Stored items:
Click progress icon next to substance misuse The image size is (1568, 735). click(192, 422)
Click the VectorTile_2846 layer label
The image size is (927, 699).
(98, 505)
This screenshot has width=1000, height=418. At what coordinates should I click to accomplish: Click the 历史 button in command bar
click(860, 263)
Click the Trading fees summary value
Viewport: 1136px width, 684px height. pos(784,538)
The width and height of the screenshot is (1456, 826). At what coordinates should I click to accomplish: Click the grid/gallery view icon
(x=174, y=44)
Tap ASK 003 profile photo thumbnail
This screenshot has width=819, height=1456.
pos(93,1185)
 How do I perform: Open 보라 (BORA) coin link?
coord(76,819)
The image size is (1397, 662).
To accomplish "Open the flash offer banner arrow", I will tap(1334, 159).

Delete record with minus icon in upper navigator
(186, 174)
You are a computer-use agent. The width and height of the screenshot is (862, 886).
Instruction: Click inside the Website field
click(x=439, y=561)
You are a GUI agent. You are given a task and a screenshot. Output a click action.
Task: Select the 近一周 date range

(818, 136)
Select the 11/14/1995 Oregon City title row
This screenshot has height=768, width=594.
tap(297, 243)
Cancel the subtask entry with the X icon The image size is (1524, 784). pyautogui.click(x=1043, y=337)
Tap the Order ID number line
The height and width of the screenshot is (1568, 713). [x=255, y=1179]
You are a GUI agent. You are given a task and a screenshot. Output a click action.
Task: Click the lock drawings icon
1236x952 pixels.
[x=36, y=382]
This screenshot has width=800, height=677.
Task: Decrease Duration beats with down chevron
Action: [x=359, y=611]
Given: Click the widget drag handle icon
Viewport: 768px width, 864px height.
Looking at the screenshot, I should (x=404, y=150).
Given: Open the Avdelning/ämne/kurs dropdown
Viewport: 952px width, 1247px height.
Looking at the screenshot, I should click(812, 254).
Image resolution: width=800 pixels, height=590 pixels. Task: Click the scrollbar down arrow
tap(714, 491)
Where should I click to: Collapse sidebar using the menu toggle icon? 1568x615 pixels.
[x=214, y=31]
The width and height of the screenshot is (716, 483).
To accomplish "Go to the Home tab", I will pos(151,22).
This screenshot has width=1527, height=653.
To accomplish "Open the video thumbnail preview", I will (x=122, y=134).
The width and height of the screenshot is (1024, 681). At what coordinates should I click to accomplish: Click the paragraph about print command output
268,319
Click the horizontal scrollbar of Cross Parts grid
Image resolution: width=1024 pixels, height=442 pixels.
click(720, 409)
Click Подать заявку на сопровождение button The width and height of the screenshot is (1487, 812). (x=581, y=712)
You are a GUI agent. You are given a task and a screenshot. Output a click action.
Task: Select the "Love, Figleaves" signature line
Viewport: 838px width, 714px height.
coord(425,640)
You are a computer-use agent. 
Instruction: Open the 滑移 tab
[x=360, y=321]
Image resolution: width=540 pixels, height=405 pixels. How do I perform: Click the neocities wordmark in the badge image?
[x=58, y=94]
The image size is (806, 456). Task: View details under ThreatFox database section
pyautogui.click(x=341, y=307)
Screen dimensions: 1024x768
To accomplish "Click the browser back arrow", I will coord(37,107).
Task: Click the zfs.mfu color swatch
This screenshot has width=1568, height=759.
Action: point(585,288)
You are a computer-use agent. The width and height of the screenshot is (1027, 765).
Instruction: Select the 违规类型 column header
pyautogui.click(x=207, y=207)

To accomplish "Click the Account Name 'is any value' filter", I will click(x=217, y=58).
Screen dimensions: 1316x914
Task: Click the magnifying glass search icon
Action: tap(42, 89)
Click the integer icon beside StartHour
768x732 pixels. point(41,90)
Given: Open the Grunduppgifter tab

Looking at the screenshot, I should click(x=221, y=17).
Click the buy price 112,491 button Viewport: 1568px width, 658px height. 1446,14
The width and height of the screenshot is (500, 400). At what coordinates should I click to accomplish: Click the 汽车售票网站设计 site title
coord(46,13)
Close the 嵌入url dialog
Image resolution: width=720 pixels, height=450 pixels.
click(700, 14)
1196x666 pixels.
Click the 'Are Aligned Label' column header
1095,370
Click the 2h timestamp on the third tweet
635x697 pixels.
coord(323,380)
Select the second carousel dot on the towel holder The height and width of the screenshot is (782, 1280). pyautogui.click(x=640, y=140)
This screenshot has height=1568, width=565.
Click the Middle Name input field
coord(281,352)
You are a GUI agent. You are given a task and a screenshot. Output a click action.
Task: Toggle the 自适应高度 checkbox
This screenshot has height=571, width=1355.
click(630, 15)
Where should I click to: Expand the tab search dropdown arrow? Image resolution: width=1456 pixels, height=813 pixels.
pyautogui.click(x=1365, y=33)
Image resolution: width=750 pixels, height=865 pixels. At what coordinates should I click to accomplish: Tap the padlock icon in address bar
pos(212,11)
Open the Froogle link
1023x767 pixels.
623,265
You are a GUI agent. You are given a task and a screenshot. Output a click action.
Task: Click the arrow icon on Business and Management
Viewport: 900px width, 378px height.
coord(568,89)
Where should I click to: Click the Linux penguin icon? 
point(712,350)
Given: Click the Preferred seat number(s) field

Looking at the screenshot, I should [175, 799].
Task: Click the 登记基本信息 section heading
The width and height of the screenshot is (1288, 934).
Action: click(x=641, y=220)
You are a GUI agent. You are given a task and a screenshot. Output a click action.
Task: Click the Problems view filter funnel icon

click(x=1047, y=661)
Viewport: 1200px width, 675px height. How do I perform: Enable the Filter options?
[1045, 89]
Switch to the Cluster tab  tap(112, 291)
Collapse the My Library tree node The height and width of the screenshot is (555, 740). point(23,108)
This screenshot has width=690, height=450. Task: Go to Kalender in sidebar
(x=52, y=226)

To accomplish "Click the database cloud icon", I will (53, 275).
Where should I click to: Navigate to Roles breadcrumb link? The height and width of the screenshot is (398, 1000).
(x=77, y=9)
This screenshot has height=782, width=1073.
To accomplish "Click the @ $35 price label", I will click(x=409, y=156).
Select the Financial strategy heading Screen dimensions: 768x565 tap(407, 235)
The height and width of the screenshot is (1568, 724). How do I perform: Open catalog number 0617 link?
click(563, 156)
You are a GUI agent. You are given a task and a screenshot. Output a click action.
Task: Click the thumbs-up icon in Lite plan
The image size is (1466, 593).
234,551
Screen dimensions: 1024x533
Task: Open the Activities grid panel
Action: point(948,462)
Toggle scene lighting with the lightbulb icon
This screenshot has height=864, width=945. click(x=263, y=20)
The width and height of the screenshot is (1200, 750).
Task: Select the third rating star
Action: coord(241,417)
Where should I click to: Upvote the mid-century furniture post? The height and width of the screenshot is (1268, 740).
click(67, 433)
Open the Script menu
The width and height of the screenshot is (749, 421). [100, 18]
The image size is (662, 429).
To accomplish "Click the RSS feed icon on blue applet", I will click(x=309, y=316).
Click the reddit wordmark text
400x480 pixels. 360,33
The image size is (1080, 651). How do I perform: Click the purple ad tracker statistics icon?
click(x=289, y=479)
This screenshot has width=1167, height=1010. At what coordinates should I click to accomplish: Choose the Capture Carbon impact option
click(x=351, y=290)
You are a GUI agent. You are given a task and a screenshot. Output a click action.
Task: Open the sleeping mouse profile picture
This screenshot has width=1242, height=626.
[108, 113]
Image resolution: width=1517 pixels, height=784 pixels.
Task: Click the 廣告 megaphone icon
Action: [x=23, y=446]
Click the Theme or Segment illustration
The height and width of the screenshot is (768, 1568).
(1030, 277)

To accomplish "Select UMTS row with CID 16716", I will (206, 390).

## Work instruction
Look through the entries above, and wherever a line holds the word "computer", copy it.

## Answer to the exercise
You are a computer-use agent. The width and height of the screenshot is (862, 886).
You are a computer-use agent. 
You are a computer-use agent. The width and height of the screenshot is (1027, 765).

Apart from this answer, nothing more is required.